(Records drawn from a dataset)
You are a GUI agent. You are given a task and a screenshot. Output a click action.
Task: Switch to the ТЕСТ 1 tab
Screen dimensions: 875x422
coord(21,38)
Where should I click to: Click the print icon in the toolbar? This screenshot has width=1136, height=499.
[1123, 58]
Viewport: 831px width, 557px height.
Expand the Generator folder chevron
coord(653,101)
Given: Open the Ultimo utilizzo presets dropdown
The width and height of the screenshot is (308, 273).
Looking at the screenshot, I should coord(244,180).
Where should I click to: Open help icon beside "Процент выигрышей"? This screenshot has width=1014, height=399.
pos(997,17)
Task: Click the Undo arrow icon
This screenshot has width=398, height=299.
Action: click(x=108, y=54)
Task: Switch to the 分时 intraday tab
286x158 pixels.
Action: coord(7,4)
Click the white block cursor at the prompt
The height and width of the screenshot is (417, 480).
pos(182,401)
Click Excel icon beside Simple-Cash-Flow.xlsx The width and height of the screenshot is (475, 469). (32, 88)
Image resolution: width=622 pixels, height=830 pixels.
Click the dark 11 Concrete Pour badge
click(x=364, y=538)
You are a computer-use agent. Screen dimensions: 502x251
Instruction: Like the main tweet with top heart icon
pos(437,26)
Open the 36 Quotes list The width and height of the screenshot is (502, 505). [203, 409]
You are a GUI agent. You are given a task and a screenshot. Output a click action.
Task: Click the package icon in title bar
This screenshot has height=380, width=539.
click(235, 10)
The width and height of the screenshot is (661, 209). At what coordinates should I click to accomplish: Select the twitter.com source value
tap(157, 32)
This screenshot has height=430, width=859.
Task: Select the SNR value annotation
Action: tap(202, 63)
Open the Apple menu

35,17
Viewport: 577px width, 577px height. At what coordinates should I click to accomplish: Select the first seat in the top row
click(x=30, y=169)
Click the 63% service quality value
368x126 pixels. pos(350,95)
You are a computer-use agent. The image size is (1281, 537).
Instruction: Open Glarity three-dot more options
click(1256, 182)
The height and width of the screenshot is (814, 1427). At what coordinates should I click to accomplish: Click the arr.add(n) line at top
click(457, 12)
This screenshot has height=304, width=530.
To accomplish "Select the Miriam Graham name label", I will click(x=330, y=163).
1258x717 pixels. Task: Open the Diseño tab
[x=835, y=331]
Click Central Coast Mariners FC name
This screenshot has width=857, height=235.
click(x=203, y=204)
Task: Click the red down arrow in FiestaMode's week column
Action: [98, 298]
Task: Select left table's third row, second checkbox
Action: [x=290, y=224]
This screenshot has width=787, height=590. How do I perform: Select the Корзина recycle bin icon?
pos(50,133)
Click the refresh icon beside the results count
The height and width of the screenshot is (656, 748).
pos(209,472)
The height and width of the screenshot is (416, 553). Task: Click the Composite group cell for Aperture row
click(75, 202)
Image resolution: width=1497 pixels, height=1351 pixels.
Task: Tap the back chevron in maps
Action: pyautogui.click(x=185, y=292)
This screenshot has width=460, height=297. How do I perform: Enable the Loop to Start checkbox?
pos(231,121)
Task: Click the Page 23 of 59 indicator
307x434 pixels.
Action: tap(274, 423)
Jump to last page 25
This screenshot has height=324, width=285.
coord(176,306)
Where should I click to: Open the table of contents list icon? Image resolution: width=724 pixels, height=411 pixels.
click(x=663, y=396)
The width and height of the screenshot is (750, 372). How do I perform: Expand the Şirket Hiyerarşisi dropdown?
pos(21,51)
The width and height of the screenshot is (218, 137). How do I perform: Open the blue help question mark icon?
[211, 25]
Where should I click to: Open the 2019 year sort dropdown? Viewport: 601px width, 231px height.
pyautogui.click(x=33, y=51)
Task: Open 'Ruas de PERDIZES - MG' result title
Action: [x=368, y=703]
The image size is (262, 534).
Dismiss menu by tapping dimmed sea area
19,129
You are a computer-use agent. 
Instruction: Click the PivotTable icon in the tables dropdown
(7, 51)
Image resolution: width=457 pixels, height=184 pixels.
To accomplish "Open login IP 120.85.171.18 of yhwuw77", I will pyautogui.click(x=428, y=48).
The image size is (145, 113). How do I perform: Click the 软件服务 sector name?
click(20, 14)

- **Instructions to follow**
Your task is to write out every record exactly.

- **Solved problem**
You are a GUI agent. You are given a task and a screenshot. Output a click action.
Task: Switch to the ТЕСТ 1 tab
Screen dimensions: 875x422
coord(21,38)
Where should I click to: Click the print icon in the toolbar? This screenshot has width=1136, height=499.
[1123, 58]
Viewport: 831px width, 557px height.
Expand the Generator folder chevron
coord(653,101)
Given: Open the Ultimo utilizzo presets dropdown
The width and height of the screenshot is (308, 273).
Looking at the screenshot, I should coord(244,180).
Where should I click to: Open help icon beside "Процент выигрышей"? This screenshot has width=1014, height=399.
pos(997,17)
Task: Click the Undo arrow icon
This screenshot has width=398, height=299.
Action: click(x=108, y=54)
Task: Switch to the 分时 intraday tab
286x158 pixels.
Action: coord(7,4)
Click the white block cursor at the prompt
The height and width of the screenshot is (417, 480).
pos(182,401)
Click Excel icon beside Simple-Cash-Flow.xlsx The width and height of the screenshot is (475, 469). (32, 88)
Image resolution: width=622 pixels, height=830 pixels.
Click the dark 11 Concrete Pour badge
click(x=364, y=538)
You are a computer-use agent. Screen dimensions: 502x251
Instruction: Like the main tweet with top heart icon
pos(437,26)
Open the 36 Quotes list The width and height of the screenshot is (502, 505). [203, 409]
You are a GUI agent. You are given a task and a screenshot. Output a click action.
Task: Click the package icon in title bar
This screenshot has height=380, width=539.
click(235, 10)
The width and height of the screenshot is (661, 209). At what coordinates should I click to accomplish: Select the twitter.com source value
tap(157, 32)
This screenshot has height=430, width=859.
Task: Select the SNR value annotation
Action: tap(202, 63)
Open the Apple menu

35,17
Viewport: 577px width, 577px height. At what coordinates should I click to accomplish: Select the first seat in the top row
click(x=30, y=169)
Click the 63% service quality value
368x126 pixels. pos(350,95)
You are a computer-use agent. The image size is (1281, 537).
Instruction: Open Glarity three-dot more options
click(1256, 182)
The height and width of the screenshot is (814, 1427). At what coordinates should I click to accomplish: Click the arr.add(n) line at top
click(457, 12)
This screenshot has height=304, width=530.
To accomplish "Select the Miriam Graham name label", I will click(x=330, y=163).
1258x717 pixels. Task: Open the Diseño tab
[x=835, y=331]
Click Central Coast Mariners FC name
This screenshot has width=857, height=235.
click(x=203, y=204)
Task: Click the red down arrow in FiestaMode's week column
Action: [98, 298]
Task: Select left table's third row, second checkbox
Action: [x=290, y=224]
This screenshot has width=787, height=590. How do I perform: Select the Корзина recycle bin icon?
pos(50,133)
Click the refresh icon beside the results count
The height and width of the screenshot is (656, 748).
pos(209,472)
The height and width of the screenshot is (416, 553). Task: Click the Composite group cell for Aperture row
click(75, 202)
Image resolution: width=1497 pixels, height=1351 pixels.
Task: Tap the back chevron in maps
Action: pyautogui.click(x=185, y=292)
This screenshot has width=460, height=297. How do I perform: Enable the Loop to Start checkbox?
pos(231,121)
Task: Click the Page 23 of 59 indicator
307x434 pixels.
Action: tap(274, 423)
Jump to last page 25
This screenshot has height=324, width=285.
coord(176,306)
Where should I click to: Open the table of contents list icon? Image resolution: width=724 pixels, height=411 pixels.
click(x=663, y=396)
The width and height of the screenshot is (750, 372). How do I perform: Expand the Şirket Hiyerarşisi dropdown?
pos(21,51)
The width and height of the screenshot is (218, 137). How do I perform: Open the blue help question mark icon?
[211, 25]
Where should I click to: Open the 2019 year sort dropdown? Viewport: 601px width, 231px height.
pyautogui.click(x=33, y=51)
Task: Open 'Ruas de PERDIZES - MG' result title
Action: [x=368, y=703]
The image size is (262, 534).
Dismiss menu by tapping dimmed sea area
19,129
You are a computer-use agent. 
Instruction: Click the PivotTable icon in the tables dropdown
(7, 51)
Image resolution: width=457 pixels, height=184 pixels.
To accomplish "Open login IP 120.85.171.18 of yhwuw77", I will pyautogui.click(x=428, y=48).
The image size is (145, 113). How do I perform: Click the 软件服务 sector name?
click(20, 14)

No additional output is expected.